近日,360手机安全中心发现一种新的手机木马---假面间谍。伪装热门软件、假冒应用更新、伪造下载进度条、存入无用图片,删除扣费短信通知,五大伪装手段让其成为史上最注重细节、最懂“用户体验”的手机木马。手机一旦中招,短信将会受到木马监控,同时黑客会通过短信指令控制手机,偷发扣费短信等恶意行为,对用户的隐私及手机话费存在巨大威胁。目前,360手机卫士已经可以对“假面间谍”木马进行查杀。
假面间谍木马作恶流程图
360技术研究报告显示,“假面间谍”在通过“qq2013”、“微信”、“91手机助手”、“UC浏览器”等热门应用欺骗用户安装后,会以应用需要更新为借口再次诱导用户安装名为“更新程序”的木马文件。安装完成后,木马文件没有任何图标,非常隐蔽。
“QQ2013”为“假面间谍”伪装
360手机安全专家研究发现,木马会启动一项名为“Update”的服务并检查联网状态,如果未开启就提醒用户开启,如果已开启就会下载文件到手机SD卡中。下载过程中,木马还会伪造一个虚构的下载进度条,迷惑用户。
“木马首先通过后台‘Update'服务从资源中读取要发送的目标短信号码和发送内容,并启动一个定时服务,根据日期和月份判断发送短信,每5分钟运行一次。“360手机安全专家介绍,”假面间谍“代码中发现了1062999923和10627777555等短信扣费的SP号码。木马通过偷偷向这些号码发送扣费短信达到扣费的目的,同时还将收费2元的短信通知屏蔽掉,用户对整个过程根本不知情。
360手机安全专家指出,“假面间谍”的主要通过远程控制收发短信作恶。它会持续监控接收到的短信,判断是否是木马作者发来的指令类短信,如果是指令短信,则根据不同的指令做相应的处理,黑客可以远程控制手机作不同操作;如果是普通短信,就会进行一些拦截、过滤等操作。例如:如果短信以“#M”开始,格式:#M[内容1]#T[内容2],功能:向指定号码发送特定内容短信。如果短信以“@D”开始,格式:@D,功能:静默卸载指定软件。

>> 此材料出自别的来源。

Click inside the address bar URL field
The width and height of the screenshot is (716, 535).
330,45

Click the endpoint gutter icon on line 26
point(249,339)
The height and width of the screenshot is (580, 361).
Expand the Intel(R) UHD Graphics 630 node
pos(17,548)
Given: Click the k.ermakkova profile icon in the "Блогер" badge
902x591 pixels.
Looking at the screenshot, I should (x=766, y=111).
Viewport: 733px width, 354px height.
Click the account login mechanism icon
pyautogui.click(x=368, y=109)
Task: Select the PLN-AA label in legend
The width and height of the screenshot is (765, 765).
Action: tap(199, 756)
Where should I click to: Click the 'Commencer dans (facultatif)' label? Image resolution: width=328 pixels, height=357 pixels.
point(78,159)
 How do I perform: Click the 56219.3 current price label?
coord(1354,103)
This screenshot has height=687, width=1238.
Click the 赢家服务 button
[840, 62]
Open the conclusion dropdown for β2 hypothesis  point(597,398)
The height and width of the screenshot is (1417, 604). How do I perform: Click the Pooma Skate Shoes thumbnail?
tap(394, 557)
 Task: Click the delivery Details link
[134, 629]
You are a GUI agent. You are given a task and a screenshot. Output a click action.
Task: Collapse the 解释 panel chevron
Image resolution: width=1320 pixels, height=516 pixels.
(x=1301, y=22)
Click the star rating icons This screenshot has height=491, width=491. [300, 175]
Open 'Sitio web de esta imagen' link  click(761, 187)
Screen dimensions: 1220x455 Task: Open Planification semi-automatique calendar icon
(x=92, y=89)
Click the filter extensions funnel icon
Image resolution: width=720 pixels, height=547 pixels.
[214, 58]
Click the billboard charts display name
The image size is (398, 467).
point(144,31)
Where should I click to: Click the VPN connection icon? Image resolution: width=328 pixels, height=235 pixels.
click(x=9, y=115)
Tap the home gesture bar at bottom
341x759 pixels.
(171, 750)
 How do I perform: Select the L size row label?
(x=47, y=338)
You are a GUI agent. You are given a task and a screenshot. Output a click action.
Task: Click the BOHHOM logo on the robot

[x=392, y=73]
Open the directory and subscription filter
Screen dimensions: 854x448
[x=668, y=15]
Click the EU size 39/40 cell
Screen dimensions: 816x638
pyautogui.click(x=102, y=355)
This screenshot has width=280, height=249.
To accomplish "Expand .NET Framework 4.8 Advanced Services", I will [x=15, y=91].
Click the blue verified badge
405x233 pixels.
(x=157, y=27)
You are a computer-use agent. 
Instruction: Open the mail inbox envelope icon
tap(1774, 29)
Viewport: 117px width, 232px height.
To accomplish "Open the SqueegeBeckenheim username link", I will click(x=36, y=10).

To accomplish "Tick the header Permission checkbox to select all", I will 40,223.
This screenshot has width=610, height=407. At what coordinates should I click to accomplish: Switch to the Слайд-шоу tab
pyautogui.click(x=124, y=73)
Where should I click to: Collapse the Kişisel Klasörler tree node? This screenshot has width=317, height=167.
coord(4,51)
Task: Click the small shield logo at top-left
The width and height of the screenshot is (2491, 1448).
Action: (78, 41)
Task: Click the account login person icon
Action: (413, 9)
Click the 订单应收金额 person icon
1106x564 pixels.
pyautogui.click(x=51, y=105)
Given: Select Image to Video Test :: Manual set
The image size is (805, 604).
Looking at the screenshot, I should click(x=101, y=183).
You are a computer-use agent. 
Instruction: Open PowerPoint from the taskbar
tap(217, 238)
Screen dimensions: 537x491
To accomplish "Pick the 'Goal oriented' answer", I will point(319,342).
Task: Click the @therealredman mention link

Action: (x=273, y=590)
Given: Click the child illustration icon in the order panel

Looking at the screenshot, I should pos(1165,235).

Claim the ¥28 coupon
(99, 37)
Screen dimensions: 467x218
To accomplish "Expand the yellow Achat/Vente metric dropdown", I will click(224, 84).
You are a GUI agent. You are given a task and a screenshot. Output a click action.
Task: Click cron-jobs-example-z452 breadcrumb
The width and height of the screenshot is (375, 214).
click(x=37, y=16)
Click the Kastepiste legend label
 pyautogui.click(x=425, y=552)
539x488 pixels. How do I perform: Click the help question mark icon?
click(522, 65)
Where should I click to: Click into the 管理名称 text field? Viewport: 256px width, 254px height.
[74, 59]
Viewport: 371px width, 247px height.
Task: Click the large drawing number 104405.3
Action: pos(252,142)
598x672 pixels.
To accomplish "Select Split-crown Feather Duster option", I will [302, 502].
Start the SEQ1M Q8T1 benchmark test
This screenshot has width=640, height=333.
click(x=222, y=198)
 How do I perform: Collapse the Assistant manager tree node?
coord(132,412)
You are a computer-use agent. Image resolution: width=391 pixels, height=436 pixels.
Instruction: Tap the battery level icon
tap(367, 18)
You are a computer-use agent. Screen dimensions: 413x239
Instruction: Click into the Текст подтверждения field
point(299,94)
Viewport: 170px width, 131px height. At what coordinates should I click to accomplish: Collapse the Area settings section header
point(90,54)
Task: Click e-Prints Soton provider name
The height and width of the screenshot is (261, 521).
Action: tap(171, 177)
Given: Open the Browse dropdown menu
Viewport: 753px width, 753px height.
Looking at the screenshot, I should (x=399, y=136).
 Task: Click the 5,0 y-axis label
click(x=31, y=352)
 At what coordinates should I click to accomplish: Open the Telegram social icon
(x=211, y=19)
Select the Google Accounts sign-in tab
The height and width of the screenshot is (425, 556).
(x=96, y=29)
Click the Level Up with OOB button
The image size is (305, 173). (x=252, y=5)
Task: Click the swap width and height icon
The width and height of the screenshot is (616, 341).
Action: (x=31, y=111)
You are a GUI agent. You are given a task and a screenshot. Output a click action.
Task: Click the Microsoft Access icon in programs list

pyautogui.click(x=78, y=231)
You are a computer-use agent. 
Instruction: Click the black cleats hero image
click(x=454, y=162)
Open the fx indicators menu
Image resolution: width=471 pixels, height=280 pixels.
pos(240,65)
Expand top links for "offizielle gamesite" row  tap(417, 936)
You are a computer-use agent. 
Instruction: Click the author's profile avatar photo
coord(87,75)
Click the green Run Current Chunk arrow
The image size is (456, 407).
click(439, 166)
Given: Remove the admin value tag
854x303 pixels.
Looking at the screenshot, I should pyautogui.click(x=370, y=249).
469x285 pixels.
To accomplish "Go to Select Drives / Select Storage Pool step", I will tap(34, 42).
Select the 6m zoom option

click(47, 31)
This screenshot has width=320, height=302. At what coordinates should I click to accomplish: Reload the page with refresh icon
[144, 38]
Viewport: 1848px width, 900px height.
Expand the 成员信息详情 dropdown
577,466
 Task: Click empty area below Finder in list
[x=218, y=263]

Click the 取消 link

此外,假面间谍”木马作者还将一个较大的压缩文件伪装成图片“icon1.png”,混入安装文件包,使原本偏小的安装文件达到正版软件的文件大小,打消手机用户下载时的戒备心理。
360手机安全专家提醒,在下载和安装手机应用软件时,务必到安全可靠的应用中心下载,避免通过论坛、云盘、二维码等不安全的方式感染“假面间谍”木马,让手机短信沦为黑客的“间谍”。